TST - RR - 65408/2002-900-02-00


29/abr/2005

APOSENTADORIA ESPONTÂNEA. EXTINÇÃO DO CONTRATO DE TRABALHO. EFEITOS NO PERÍODO LABORAL POSTERIOR À JUBILAÇÃO. 1 - O Tribunal Regional afirmou que a aposentadoria espontânea do autor não extinguiu o contrato de trabalho celebrado com a reclamada - sociedade de economia mista, e deferiu o pagamento de indenização especial pela dispensa injustificada, prevista em acordo coletivo celebrado no curso do segundo contrato de emprego. 2 A reclamada investe contra o julgado, afirmando que a aposentadoria espontânea é causa extintiva da relação laboral e que o segundo contrato é nulo, por ausência de concurso público. 3 O TRT de origem não analisou a matéria pelo enfoque do art. 37, II, da Carta Magna, limitando-se a afirmar que a aposentadoria espontânea não constitui causa de extinção contratual.

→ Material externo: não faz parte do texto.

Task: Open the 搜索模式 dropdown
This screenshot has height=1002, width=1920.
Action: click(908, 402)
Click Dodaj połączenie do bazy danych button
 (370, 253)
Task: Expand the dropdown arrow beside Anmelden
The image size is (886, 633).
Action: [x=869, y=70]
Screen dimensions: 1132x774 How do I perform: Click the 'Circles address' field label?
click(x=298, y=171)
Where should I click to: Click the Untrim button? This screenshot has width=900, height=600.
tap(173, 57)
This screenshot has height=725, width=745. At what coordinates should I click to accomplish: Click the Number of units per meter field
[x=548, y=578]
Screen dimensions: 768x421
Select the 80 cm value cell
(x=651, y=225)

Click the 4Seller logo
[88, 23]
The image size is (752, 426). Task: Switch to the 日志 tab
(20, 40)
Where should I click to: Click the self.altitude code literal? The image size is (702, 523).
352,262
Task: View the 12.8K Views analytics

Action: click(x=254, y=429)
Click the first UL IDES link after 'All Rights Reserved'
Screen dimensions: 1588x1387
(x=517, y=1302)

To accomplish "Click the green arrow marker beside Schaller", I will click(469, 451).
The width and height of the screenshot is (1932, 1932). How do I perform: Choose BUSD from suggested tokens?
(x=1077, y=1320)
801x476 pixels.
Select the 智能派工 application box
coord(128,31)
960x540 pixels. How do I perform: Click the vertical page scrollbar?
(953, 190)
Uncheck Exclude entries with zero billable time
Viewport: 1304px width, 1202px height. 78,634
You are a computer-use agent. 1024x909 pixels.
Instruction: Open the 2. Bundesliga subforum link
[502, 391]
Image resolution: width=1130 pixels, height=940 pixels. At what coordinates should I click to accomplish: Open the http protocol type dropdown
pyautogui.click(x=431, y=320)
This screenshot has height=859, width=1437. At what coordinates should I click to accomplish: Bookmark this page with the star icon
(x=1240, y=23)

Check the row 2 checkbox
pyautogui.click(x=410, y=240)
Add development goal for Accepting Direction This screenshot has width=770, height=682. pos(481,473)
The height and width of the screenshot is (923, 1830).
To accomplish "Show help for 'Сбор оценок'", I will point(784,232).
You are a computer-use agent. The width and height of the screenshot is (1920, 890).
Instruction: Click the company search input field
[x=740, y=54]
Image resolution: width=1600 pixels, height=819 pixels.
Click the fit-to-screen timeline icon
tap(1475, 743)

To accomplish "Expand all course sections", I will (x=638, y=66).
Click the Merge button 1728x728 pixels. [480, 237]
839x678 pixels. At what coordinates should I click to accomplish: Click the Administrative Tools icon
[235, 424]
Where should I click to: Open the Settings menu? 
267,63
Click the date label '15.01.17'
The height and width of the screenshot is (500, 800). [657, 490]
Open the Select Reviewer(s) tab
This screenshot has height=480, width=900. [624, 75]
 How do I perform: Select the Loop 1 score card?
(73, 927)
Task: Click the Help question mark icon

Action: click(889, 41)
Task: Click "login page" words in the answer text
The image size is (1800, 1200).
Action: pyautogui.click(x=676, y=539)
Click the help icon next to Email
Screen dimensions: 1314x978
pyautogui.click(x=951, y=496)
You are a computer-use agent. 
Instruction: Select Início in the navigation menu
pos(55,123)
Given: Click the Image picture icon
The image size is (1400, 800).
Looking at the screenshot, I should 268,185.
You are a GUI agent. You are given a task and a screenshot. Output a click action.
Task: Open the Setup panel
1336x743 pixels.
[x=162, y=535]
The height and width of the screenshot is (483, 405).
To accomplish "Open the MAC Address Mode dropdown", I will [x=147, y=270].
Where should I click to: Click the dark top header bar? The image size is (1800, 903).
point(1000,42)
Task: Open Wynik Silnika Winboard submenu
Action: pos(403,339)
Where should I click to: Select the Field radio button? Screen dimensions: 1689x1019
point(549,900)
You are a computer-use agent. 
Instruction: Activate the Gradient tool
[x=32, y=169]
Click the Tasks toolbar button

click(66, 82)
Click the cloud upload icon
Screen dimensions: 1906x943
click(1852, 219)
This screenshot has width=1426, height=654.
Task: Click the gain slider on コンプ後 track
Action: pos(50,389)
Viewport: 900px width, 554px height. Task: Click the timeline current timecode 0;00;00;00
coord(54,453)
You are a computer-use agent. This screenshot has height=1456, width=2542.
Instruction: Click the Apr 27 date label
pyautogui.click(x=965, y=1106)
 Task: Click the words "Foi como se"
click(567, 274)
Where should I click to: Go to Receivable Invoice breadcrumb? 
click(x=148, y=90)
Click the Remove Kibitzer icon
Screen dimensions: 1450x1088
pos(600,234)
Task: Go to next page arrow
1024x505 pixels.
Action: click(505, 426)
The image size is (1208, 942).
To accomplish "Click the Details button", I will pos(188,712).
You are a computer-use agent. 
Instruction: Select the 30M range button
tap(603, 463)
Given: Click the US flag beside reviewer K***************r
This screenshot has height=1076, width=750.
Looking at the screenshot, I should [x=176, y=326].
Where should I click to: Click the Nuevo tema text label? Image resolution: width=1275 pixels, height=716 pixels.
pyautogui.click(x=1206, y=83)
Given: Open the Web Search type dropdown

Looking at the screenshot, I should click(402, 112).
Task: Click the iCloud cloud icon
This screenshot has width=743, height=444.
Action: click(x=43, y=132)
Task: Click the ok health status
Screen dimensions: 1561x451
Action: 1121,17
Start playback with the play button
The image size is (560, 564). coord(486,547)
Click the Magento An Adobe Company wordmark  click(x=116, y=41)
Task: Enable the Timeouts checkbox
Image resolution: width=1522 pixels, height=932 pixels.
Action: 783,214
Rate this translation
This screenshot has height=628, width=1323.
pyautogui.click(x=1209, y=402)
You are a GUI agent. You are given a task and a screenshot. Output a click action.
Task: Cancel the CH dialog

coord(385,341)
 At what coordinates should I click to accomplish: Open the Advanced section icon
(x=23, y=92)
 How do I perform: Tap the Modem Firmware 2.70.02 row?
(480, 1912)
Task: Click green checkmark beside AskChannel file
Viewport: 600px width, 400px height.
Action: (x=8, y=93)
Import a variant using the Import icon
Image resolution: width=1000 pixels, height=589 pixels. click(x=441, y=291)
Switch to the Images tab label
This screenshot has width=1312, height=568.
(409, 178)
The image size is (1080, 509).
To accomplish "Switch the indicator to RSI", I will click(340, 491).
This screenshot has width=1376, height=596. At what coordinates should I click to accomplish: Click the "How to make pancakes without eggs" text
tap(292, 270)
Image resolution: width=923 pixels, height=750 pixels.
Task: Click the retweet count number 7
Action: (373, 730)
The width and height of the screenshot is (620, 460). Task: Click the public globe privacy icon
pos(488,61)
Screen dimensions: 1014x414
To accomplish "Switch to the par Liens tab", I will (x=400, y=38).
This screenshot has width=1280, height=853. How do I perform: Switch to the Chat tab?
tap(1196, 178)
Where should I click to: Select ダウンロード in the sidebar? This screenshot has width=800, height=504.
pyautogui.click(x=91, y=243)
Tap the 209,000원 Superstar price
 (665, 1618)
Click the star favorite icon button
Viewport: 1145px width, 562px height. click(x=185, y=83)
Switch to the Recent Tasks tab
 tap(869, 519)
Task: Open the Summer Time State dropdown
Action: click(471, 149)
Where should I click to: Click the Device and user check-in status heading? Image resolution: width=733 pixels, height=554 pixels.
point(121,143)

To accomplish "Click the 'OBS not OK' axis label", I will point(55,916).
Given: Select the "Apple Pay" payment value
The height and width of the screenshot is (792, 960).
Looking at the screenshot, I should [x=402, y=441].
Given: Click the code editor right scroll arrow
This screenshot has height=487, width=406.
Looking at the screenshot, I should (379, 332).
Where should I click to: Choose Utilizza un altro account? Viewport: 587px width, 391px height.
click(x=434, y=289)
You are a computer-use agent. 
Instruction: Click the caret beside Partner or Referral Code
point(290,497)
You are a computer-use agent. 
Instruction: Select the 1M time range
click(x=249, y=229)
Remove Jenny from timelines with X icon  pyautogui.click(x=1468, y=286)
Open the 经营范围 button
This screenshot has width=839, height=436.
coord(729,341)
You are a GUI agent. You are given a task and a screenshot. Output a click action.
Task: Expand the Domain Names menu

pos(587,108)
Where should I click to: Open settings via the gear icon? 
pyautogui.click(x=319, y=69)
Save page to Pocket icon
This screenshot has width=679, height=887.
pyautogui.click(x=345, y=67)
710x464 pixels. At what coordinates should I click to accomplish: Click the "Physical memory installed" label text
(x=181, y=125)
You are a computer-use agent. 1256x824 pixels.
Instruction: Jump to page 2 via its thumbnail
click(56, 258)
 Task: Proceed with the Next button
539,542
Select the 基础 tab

Inteligência do Enunciado nº 297/TST. 4 Os arestos colacionados são inespecíficos, à luz do Enunciado nº 296/TST. 5 Não se divisa ofensa ao art. 453, caput, da CLT, pois o eventual conhecimento e provimento do apelo com o fito de reformar a decisão no tocante à indenização especial somente teria repercussão prática se o Tribunal a quo tivesse prequestionado a discussão acerca da nulidade do segundo contrato, o que, reafirme-se, não ocorreu. 5 Recurso não conhecido.

Tribunal TST
Processo RR - 65408/2002-900-02-00
Fonte DJ - 29/04/2005
Tópicos aposentadoria espontânea, extinção do contrato de trabalho, efeitos no período laboral posterior à jubilação.